Yataktan kalkıp banyoya doğru yürümeye başladı. Uyku esnasında mesai saati biten gözlerin artığı olan çapakları temizlemeden, yüzünü yıkamadan kendine gelemezdi. Evde hiç ses seda yoktu. Tek uyanan kendisi miydi bilmiyordu. Merak etti, banyoya girmeden önce diğer odalara göz gezdirdi. Herkes uyuyordu. Daha önce gördükleri binlerce rüya gibi, o gördükleri rüyayı da unutacaklarını bilseler de her biri ayrı bir alemde rüya görmeye devam ediyordu. Gülümsedi, odanın kapısını sessizce kapattı. Gözleri yarı açık bir şekilde yavaş yavaş banyoya doğru yürüdü. Bir yandan da elleriyle gözlerini ovuşturuyordu. Uyanınca mesai saati başlayan gözler, bu ilk dakikalarda nazlı olurdu hep. Lavaboya geldiğinde eğildi, elini çeşmeye uzattı ve yavaşça açtı. Usulca akan suya, iki elini birleştirip uzattı. Ellerinde biriken suya baktı önce. Parmaklarının arasından su sızsa da avucunda biriken su taşıyordu. Biriken suyu yine yavaşça yüzüne çarptı. Havanın aksine, su soğuktu. İrkildi. Aynı merasimi birkaç defa daha yaptı. Çeşmeyi usulca çevirdi. Akan su azala azala ip gibi ince bir hale büründü önce. Sonra kesik kesik akmaya devam etti. Bir süre sonra da dökülen birkaç damla ile akışı tamamen kesilmişti çeşmenin.Hiç bakmadan kapının arkasına götürdü elini. Bir havlu aldı. Yüzünü havluyla kapatıp öylece durdu. Çeşmeden akan su kanalizasyona karıştığında havlu da ıslaktı. 

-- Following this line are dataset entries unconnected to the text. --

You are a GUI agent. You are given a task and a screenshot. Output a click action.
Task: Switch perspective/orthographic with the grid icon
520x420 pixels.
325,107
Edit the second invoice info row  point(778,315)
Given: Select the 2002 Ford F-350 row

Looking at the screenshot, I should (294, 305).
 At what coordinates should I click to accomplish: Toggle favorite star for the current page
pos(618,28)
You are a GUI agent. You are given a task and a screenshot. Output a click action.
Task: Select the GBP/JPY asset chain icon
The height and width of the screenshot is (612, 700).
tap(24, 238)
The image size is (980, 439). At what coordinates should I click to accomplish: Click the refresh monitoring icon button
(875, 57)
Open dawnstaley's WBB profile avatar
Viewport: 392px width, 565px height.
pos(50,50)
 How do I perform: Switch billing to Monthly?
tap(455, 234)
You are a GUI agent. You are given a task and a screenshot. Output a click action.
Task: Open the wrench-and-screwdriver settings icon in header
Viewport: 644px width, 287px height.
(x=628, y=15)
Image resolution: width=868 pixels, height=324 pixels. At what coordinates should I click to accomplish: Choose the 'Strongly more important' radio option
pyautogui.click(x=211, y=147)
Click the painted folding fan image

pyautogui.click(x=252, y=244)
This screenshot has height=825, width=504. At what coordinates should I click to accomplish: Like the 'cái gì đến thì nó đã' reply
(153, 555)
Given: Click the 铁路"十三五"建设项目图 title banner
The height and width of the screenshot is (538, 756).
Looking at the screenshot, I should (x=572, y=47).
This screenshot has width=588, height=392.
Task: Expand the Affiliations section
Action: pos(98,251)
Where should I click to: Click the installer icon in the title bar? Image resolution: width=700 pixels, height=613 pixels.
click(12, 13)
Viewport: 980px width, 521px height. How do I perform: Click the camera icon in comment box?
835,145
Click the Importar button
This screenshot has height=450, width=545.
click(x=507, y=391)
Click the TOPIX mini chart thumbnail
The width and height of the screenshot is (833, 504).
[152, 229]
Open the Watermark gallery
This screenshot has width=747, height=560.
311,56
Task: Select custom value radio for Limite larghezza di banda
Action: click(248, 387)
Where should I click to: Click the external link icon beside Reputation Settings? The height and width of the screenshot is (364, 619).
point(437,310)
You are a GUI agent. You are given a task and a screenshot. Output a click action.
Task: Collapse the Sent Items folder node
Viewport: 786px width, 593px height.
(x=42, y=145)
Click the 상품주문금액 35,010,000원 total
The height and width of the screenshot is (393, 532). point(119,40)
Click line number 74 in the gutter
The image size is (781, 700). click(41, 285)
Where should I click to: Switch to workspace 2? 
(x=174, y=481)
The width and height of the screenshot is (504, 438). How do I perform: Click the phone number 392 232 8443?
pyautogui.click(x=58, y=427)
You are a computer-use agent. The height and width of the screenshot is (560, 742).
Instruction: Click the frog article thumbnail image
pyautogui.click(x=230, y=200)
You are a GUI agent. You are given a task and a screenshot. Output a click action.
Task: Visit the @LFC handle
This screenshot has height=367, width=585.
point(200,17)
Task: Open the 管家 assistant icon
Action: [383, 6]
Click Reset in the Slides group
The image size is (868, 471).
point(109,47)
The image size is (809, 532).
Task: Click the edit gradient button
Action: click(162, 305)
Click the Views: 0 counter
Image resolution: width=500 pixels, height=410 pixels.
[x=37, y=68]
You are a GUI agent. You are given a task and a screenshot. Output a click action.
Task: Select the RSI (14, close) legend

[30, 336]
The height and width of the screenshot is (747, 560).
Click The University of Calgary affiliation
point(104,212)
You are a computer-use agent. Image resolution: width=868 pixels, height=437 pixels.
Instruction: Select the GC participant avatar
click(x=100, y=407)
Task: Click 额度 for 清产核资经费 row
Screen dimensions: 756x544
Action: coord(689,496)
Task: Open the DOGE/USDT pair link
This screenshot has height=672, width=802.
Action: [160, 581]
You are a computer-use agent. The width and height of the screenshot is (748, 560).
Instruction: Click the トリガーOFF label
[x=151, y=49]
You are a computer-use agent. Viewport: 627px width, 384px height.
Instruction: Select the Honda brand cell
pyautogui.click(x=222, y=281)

Huzurlu uyanışını bir güzel bir kahvaltıyla devam ettirmeye karar verdi. Arkadaşlarının uyanmasını bekleyemedi. Acelesi vardı, çok özlediği sevgilisiyle buluşacaktı. Çok güzel bir gün planlamıştı. Günlerden pazardı. Bütün gün yorulasıya kadar gezeceklerdi. Günün güzelliğini düşündükçe, yapacaklarını kafasında kurguladıkça heyecanlanıyordu. Kahvaltıyı neredeyse unutuyordu. Midesi ona seslenerek açlığını belli edince hatırladı. Canı gözleme çekti. Yakınlarda bir yerde gözleme satan bir yer vardı. Dışarı çıkmadan önce ocağa çay suyu koydu. Çay bağımlısıydı, kahvaltı çaysız olmazdı tabii ki. Dışarı çıkıp o güzel havada yürümeye başladı. Hızlı yürürdü normalde. Ama hızlı yürümek istemiyordu bugün. Güzel havanın, o hafif kızıl gökyüzünün keyfini biraz daha sürecekti bu şekilde. Sanki içine doğmuş gibi, gözlemeleri fazla almıştı bu sefer. Eve döndüğünde dostu uyanmıştı çünkü. Beraber kahvaltı yapmak için her zaman imkanları olmuyordu. Güzel başlayan gün, güzel devam ediyordu. Bir yandan sohbet edip bir yandan da kahvaltı yapıyorlardı. Mutlu olabilmek için çok şeye ihtiyaç yok aslında. Bu kısacık vakit bile onları mutlu etmeye yetiyordu çünkü.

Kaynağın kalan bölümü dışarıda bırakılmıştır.